* Instruction: Continue the article on sharpening a hand saw with a file, picking up right after its final sentence.

* Text for analysis:
++++++++++++++++++++

5 Essential Steps To Sharpen A Hand Saw With a File
Hand saws can make cuts with precision and accuracy when the teeth on the blade (the blade is also called the plate) are sharp and shaped in the correct angles. Sharpening a hand saw is not an intuitive job. To correctly sharpen a handsaw with a file needs a little knowledge, some practice, and careful file handling to get the job done right. In this blog post, we will be covering the basics of sharpening Western hand saws. Let’s get into it!
Understand the Hand Saw Tooth Count
Hand saw tooth count is the number of teeth per inch on the blade, and is also known as “pitch.” Hand saws are classified by their tooth count, which can range from 4 to 32 teeth or points per inch (PPI). The tooth count determines the size of the kerf (the width of the blade’s cut) and the speed at which the saw cuts through a material. A higher tooth count will yield a finer cut, while a lower tooth count will yield a coarser cut.
The right saw for the job can help you create precise, sharp cuts with minimal effort.
Learn About Hand Saw Tooth Shape and Geometry
NOTE: Western hand saws cut on the push. That’s because of the shape and geometry of the teeth. Japanese hand saws cut on the pull and require a different technique.
Hand saw teeth are typically categorized into crosscut or rip cut teeth.
The Rake Angle
Crosscut teeth have a rake angle of 8-15 degrees and a fleam angle of 20-40 degrees. If you view a saw tooth as a pyramid, it slopes from top to bottom at 60 degrees. It’s the angle same for both crosscut and rip cut teeth. The angle on the cutting side of the tooth is the rake angle, as shown in the image below. It’s the angle from the perpendicular taken from the tip of the tooth.

++++++++++++++++++++

* Stored data entries:
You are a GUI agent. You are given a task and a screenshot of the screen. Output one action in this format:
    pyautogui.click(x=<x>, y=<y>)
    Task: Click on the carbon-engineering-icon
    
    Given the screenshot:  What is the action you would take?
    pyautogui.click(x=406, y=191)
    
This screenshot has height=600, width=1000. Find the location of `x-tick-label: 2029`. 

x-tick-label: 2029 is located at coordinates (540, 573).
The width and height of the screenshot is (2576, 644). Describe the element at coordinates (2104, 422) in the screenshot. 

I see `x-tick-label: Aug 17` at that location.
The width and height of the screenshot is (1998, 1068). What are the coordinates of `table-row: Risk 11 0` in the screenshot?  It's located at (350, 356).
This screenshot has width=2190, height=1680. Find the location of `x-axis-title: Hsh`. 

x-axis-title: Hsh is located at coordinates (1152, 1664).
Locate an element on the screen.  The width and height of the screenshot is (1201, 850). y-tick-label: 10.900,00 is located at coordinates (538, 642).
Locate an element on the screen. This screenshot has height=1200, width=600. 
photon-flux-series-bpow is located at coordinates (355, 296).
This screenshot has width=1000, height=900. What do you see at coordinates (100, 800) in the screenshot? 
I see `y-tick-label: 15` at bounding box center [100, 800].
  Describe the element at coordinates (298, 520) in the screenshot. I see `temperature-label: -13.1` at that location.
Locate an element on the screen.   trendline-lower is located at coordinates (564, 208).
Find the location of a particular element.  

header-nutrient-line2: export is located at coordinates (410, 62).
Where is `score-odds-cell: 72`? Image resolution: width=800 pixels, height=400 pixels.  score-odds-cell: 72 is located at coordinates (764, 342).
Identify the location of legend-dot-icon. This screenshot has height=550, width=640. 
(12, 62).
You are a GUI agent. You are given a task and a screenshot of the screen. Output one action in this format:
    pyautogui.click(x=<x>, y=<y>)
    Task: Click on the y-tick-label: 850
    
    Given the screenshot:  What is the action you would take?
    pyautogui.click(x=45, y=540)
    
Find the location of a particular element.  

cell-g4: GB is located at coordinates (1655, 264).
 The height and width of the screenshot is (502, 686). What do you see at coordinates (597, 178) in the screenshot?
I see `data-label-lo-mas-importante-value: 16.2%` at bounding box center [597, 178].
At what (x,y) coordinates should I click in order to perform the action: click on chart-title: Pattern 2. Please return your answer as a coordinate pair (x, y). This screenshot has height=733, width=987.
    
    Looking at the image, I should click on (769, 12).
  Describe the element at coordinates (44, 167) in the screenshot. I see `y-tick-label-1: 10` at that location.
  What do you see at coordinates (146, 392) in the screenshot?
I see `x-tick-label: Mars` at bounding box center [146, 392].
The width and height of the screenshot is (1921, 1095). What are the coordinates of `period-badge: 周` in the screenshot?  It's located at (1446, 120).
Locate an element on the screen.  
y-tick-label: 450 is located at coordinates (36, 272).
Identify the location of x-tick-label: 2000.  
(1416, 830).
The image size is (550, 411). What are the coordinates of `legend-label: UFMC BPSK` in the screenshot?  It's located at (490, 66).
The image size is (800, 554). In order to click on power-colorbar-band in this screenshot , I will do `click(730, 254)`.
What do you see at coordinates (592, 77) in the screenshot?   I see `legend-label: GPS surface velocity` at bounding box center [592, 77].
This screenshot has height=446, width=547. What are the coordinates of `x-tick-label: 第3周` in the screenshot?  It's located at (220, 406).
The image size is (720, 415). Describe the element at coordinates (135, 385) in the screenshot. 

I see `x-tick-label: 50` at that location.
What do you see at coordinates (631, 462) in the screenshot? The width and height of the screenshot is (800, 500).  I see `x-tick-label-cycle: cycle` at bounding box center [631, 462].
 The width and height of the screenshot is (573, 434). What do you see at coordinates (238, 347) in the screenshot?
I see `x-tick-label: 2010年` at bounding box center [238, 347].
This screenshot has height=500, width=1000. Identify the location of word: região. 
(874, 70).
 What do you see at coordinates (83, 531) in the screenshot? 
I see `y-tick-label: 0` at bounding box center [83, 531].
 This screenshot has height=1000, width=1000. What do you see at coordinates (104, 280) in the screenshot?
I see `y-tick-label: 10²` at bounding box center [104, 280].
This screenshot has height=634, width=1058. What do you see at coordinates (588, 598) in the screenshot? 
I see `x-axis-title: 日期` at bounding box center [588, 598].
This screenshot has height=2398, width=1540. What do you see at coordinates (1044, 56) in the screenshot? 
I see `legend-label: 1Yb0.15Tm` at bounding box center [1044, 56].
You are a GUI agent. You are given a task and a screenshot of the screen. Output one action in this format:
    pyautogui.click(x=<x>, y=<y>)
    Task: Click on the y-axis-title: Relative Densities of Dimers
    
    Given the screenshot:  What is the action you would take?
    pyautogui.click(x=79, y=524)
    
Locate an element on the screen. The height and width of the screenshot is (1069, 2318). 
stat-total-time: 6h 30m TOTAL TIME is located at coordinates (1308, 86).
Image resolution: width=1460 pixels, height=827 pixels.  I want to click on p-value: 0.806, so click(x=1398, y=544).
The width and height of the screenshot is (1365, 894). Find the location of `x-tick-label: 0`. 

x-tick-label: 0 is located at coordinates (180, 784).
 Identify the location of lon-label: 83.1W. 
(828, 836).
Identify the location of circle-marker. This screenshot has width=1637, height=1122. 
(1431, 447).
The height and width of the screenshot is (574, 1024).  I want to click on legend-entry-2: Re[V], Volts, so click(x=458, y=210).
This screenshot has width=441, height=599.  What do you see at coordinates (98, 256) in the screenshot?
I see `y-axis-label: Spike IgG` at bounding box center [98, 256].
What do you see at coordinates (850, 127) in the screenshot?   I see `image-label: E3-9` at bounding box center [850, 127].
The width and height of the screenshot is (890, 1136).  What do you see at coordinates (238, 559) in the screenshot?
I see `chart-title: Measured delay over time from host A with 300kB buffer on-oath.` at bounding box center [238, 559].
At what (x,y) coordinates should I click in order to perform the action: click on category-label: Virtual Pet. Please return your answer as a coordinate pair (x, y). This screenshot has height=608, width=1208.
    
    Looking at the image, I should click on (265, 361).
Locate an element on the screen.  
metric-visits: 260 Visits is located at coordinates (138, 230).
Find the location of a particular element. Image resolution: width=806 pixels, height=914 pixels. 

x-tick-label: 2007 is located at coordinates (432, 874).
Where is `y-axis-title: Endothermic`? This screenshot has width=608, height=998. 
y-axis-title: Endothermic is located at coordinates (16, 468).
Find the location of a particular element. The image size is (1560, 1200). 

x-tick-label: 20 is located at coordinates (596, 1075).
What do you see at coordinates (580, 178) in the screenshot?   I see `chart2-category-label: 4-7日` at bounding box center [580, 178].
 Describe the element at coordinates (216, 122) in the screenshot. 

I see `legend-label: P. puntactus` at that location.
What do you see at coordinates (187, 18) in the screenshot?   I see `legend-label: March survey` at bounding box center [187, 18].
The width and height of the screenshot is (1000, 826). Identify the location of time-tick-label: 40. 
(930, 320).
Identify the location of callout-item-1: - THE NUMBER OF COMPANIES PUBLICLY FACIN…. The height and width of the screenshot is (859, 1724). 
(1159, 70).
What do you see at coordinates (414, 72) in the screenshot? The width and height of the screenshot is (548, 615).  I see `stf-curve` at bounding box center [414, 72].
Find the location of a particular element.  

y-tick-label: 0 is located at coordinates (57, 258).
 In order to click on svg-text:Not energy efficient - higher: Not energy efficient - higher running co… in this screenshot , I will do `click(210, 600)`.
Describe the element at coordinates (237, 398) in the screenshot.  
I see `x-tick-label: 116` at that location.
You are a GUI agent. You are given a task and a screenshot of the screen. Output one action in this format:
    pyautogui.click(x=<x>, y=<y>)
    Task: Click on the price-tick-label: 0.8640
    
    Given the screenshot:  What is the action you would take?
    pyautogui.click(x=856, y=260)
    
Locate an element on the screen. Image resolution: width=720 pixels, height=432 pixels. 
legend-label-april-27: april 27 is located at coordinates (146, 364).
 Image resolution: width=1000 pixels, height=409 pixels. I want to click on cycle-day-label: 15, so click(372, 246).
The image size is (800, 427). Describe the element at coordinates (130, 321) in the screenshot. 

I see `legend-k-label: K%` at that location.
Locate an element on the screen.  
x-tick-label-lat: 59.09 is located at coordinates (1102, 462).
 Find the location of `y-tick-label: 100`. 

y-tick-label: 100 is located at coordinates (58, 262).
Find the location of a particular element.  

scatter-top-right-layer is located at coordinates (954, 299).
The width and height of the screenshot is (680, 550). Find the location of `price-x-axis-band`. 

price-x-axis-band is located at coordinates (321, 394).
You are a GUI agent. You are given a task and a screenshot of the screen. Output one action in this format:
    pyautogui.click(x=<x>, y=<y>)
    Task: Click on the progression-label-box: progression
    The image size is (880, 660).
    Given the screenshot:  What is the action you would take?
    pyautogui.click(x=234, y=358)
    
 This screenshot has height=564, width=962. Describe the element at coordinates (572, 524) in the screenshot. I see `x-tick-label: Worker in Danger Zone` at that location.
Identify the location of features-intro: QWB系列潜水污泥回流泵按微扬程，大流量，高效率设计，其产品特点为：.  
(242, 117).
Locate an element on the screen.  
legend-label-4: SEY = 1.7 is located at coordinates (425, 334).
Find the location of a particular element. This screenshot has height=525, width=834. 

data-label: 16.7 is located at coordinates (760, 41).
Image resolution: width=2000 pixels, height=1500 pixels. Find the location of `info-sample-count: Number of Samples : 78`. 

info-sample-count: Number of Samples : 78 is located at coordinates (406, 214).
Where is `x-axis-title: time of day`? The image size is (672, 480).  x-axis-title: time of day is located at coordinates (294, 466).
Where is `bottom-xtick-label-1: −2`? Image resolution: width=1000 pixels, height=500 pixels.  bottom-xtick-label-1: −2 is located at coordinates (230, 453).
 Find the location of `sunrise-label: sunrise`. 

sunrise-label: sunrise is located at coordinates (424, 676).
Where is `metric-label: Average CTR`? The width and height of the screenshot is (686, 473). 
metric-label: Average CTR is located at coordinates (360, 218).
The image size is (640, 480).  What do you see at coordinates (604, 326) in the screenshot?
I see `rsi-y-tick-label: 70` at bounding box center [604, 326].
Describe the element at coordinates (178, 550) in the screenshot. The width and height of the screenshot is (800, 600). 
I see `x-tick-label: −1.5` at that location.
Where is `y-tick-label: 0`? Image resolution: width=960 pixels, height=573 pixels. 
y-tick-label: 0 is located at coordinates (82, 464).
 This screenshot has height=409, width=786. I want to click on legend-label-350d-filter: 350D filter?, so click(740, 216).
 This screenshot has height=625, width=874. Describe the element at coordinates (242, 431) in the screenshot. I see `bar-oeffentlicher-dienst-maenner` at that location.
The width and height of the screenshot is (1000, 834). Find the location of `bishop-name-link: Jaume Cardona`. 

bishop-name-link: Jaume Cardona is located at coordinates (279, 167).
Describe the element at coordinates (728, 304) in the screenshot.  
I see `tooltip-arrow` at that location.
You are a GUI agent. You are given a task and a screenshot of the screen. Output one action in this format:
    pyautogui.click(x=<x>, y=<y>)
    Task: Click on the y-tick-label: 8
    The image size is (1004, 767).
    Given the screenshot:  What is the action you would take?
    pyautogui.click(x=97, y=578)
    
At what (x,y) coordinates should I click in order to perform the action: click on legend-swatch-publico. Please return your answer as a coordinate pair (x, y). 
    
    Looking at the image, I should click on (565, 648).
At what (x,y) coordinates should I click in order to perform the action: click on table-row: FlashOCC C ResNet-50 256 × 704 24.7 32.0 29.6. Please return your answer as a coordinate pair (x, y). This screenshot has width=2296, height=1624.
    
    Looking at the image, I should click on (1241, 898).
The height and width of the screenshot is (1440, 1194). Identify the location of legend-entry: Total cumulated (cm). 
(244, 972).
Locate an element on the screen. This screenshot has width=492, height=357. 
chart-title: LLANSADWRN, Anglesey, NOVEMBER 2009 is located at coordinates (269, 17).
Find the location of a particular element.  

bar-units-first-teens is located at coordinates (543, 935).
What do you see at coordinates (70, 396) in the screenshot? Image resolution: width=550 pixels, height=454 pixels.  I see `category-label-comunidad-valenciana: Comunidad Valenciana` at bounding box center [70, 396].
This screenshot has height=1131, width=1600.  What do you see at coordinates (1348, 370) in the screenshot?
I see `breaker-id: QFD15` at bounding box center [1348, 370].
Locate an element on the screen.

++++++++++++++++++++

* Written response:
The Fleam Angle
In the illustration below you can see the fleam in crosscut teeth. If you were looking down the cutting edge of a crosscut saw you see how each tooth comes to a “point”. Each point is a result of the tooth being bevel filed from each direction. The beveling is what is called fleam and makes a crosscut saw work. Since each crosscut tooth has fleam, crosscut teeth, when viewed from the edge, appear as two rows of knives. Rip cut teeth would appear flat with no valley, like the cutting edge of a chisel. Rip cut teeth have no fleam.
Another way to understand fleam is as the angle that you will point the file when sharpening each tooth. Consider the saw blade as the perpendicular. To get a fleam of 15 degrees you would angle the file 15 degrees from the saw blade to the toe while you ran it across the teeth.
Fleam angle does make a difference in the way that the saw cuts. A fleam angle of 24 degrees will cross cut through pine and other softwoods like butter. A fleam angle of 15 degrees will produce a rougher cut with a harder push, but the edge will hold longer. Some experts say that 20 degrees is best for general use. Now that you know you can experiment and make your own call.
What Do You Need For Sharpening A Hand Saw With a File?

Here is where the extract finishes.